Incline thine ear unto wisdom and apply thine heart to understanding.

– Proverbs 2:2

So really, the quote above is telling us to acquire working models for the world and ourselves first. These models must improve both ourselves and our worlds in their application.

Admit the Limits to Your Intelligence

The world is a big place. There is a lot to know.

Admitting the limits to your intelligence means focusing on building and testing models, above acquiring facts. It also means being aware of irrational ideas, and using them as necessary.

Religion and Science Are Supposed to Work Together

Religion gives us wisdom presented as the religious metaphor, and science gives us the methods to test which models work and which don’t.

There is no great battle between irrational religious people who want to murder everyone, and the upright scientists who drudge on, facing pure rationality in a world of irrationality.

We test models by putting them to work, and measuring their results. The religious models of wisdom which work we can keep for ourselves. The others we let go of.

Negation of A Model for Wisdom Isn’t Wisdom

Understand, dismissing a religious model just because it’s irrational gets you nowhere. The world we live within is irrational. There are predictable models, yes, and reason takes us very far, but reason alone is an insufficient tool to understand the world.

It’s insufficient because it gives us nothing new, only what’s already there.

Which new models will you begin testing today? Which models have worked in the past?

Give More Get Superpowers

Do you consider yourself an especially “good” or “bad” person? If so, you have a leg up on everyone else who’s indifferent to their moral code.

A new study at Harvard says that people who consider themselves morally “good” or “evil” have more willpower and strength compared to people who don’t consider themselves either.

Good People Give More

People who volunteer their time are getting much more in return. This is especially true for entrepreneurs.

Volunteering sets you up to begin giving without expecting an immediate return. Which is arguably the most important trait you can posses if you wish to succeed in business.

Compounding Their Ability to Provide

It is one of the most puzzling truths there is, but busy people get things done quicker than people with nothing on their to do lists. Becoming a busy person is easiest by volunteering if you’re stuck in a rut.
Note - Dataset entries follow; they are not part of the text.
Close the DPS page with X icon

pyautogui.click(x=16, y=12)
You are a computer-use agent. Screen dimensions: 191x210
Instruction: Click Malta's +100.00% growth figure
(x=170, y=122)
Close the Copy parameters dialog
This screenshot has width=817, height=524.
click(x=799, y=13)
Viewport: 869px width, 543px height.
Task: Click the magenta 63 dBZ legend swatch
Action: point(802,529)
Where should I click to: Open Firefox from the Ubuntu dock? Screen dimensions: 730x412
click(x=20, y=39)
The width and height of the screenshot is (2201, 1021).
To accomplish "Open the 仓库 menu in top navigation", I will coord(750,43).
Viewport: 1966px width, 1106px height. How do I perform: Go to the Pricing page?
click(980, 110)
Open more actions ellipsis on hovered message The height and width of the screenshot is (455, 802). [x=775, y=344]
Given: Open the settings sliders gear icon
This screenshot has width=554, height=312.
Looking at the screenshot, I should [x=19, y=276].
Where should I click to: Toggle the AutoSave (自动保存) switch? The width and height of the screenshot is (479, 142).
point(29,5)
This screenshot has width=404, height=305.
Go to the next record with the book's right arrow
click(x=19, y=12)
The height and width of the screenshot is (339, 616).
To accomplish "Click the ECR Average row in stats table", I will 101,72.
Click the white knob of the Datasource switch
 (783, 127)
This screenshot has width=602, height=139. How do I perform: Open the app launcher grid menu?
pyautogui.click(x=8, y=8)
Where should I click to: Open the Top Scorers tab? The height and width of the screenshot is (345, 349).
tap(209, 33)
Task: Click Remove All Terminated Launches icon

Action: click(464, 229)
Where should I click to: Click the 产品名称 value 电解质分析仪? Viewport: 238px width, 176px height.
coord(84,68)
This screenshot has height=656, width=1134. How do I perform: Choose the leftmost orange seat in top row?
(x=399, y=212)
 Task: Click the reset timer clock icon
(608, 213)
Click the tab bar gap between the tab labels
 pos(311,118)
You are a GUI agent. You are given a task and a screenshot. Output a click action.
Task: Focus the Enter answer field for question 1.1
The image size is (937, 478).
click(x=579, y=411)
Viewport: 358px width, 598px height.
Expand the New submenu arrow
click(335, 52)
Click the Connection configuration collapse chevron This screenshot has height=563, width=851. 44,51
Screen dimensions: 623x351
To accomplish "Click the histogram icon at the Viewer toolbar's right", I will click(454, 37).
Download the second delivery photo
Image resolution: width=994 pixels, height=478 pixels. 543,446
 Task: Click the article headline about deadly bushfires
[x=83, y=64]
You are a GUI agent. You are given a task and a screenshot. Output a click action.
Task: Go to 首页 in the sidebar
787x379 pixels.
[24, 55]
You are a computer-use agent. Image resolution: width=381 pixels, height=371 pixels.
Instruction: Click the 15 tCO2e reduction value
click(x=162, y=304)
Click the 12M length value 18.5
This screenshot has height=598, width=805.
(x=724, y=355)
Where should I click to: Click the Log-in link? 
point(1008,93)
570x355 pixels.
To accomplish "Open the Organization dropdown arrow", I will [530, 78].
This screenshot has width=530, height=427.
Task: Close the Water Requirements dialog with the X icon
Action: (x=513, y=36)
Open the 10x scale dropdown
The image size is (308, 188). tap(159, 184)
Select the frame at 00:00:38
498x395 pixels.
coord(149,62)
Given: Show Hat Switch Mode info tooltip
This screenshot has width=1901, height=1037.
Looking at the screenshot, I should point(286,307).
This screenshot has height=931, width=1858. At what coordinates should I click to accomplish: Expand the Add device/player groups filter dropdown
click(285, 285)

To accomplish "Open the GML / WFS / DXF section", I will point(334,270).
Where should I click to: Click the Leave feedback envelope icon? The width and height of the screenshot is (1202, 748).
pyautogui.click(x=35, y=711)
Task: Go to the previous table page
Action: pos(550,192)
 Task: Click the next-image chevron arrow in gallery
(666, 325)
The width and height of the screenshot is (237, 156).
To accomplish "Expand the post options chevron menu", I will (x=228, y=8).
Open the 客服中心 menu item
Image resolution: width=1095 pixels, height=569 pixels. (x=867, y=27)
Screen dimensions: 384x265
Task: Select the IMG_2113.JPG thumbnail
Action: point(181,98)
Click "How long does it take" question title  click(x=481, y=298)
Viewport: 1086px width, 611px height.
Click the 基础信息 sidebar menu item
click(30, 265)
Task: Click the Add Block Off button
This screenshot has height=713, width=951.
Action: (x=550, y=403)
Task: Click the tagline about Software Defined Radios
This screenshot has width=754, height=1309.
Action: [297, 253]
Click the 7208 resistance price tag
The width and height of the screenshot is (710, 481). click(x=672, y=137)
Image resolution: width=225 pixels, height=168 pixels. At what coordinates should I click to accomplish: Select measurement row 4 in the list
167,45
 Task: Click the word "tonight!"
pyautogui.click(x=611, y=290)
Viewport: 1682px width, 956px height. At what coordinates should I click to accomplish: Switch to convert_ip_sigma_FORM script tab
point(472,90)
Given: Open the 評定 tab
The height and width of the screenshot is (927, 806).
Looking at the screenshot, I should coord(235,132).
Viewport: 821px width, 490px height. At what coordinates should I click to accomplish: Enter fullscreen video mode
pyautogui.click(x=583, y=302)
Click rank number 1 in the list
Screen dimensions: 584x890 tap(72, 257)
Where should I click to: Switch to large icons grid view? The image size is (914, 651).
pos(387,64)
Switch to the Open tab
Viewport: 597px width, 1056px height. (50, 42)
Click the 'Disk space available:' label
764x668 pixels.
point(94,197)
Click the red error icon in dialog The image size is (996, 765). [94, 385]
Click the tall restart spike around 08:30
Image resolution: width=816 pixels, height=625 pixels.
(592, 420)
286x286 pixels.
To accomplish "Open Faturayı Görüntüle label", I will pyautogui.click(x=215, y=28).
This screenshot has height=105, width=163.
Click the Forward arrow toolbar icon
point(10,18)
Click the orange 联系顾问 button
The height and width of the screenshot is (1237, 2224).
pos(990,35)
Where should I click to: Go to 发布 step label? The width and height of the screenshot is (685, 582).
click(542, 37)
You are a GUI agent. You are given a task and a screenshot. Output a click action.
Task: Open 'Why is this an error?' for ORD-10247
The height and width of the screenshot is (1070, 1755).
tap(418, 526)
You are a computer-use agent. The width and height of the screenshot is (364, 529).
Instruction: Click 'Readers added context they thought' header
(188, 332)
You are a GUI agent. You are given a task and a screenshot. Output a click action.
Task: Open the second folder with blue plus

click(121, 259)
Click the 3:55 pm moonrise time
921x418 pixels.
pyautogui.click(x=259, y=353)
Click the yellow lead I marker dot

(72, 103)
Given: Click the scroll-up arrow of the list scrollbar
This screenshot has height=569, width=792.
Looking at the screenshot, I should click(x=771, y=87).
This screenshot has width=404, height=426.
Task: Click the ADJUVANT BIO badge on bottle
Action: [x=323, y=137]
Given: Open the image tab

Years ago I used to volunteer at ECHO. Working in the hot sun, talking about simple technologies really got me excited about building things to improve the rest of the world. I ended up leaving two years later to volunteer for three months in the Panamanian rainforest.

Pushing Them to New Places

After a month in the rainforest, I was forever changed. Each night I fell asleep to howler monkeys and a thousand insects. But something in my stomach worried me.

If you’ve seen Apocalypto, you might understand. I was devastated by the idea that civilization had ruined this natural order of life, and replaced it with something dead.

Agriculture and chemicals instead of a living cornucopia.

Forcing Them to Reconcile Their Experiences

For a few months afterwards, I was shell shocked. I struggled to find a way to fit within society, without being what I had termed one of the “destroyers”. It seemed living within civilization and living a good life were diametrically opposed. Because civilization has so many ugly pieces to it.

Eventually, I reread my old favorite book in elementary school, The Giver. It seemed to deal with a lot of the things I’d experienced.

In it, the main protagonist is separated from an “ideal” society. He is given a special teaching, and he realizes his society is really dead. So he takes it upon himself to revitalize society, and turn it into something more human.

Creating New Insights

Now, I’m not saying we can all turn society and the crowd into something completely human. But we can make the sacrifice and turn our own little piece into something human and real.

And that’s what building a business, being a giver is all about. Making the game of being human a little better.